Now, as folks who read this blog know, I might be favorable to a conservative Justice who believed in real judicial restraint, including weakening Roe, but if that hostility to Roe is combined with hard right judicial activism aimed at dismantling the democratic power to regulate corporations, that is the worst of all worlds. And Clement could likely be that.
More below the fold:
Bad on Labor Rights: In Avondale v. Davis, Clement argued that attorneys fees could be cut as "excessive" where court awards are low.
The reality is that economic recovery under workmens comp and other labor laws are often very small for low-paid workers, since they don't make that much to being with and damages are measured against ones earnings, so the potential costs of lawyers fees are about the only incentive companies have to settle cases.

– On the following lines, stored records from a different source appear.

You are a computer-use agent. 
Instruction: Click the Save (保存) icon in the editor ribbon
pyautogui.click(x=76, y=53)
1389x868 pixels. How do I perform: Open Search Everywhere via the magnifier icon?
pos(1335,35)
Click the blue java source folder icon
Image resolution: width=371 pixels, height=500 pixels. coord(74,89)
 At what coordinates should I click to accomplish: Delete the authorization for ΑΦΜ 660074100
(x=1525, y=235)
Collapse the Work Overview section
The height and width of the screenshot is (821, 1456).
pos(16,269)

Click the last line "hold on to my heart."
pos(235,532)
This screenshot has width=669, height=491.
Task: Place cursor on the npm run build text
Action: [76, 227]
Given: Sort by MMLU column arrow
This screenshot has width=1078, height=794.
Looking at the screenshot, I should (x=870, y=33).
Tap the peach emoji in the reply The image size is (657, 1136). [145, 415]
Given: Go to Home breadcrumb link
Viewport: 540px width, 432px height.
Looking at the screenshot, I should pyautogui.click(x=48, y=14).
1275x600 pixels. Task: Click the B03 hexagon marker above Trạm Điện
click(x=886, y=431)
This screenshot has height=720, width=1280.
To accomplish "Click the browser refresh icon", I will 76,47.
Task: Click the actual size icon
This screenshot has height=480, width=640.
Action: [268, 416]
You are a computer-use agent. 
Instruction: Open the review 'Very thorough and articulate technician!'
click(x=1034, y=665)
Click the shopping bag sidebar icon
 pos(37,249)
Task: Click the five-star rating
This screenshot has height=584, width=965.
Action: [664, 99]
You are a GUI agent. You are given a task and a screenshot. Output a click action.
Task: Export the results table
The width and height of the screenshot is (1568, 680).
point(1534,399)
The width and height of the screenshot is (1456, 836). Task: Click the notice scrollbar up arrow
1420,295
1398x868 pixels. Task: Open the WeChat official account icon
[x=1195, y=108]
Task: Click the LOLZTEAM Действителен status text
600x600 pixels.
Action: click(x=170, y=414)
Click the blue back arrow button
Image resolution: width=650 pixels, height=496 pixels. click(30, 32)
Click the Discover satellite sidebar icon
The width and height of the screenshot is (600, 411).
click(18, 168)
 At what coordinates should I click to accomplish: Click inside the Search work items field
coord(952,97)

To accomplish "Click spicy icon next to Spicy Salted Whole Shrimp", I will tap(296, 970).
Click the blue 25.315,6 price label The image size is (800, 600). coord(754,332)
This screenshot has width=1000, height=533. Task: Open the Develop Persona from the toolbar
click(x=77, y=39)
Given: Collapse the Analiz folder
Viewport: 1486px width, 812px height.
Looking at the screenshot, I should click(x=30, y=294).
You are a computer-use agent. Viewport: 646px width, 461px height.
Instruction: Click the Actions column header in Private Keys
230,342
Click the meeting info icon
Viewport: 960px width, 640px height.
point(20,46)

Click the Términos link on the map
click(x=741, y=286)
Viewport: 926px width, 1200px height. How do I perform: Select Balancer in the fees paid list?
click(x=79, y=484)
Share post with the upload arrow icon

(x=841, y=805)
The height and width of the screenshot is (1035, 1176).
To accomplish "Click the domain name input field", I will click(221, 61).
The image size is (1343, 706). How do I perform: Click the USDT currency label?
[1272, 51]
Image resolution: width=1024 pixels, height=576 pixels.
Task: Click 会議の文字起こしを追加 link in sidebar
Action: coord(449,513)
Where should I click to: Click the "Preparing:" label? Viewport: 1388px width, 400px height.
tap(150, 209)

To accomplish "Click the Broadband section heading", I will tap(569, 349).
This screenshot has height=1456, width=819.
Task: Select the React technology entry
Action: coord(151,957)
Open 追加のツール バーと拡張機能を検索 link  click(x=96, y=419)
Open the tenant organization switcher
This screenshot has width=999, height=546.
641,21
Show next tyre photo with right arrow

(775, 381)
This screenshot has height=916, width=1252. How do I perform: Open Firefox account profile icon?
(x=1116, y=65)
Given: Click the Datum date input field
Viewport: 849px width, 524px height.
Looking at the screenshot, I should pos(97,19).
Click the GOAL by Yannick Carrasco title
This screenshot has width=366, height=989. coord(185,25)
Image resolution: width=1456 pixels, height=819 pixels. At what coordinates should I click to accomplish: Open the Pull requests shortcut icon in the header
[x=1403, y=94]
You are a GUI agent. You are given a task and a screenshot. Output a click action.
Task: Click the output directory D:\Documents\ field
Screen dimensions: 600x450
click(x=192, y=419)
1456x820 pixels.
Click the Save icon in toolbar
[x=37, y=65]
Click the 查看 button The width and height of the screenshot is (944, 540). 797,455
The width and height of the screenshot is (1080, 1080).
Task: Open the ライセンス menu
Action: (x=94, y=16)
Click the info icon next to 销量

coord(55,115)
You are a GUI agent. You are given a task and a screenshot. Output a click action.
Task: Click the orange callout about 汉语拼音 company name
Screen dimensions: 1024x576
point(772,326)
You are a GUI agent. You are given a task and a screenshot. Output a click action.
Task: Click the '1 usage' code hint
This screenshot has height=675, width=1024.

With this kind of standard, employers would have every incentive to stretch out legal proceedings, knowing no poor plaintiff could hire a lawyer who knew they'd have no ability to recover their legal costs.
Weakening American With Disabilities Act: In Blanks v. Southwestern Bell, Clement wrote a decision denying a right of an HIV suffer from even going to a jury to argue his employer refused to accomodate his disease-based disability and would only offer him an alternative job at much lower pay, arguing that HIV status did not constitute a disability under the ADA.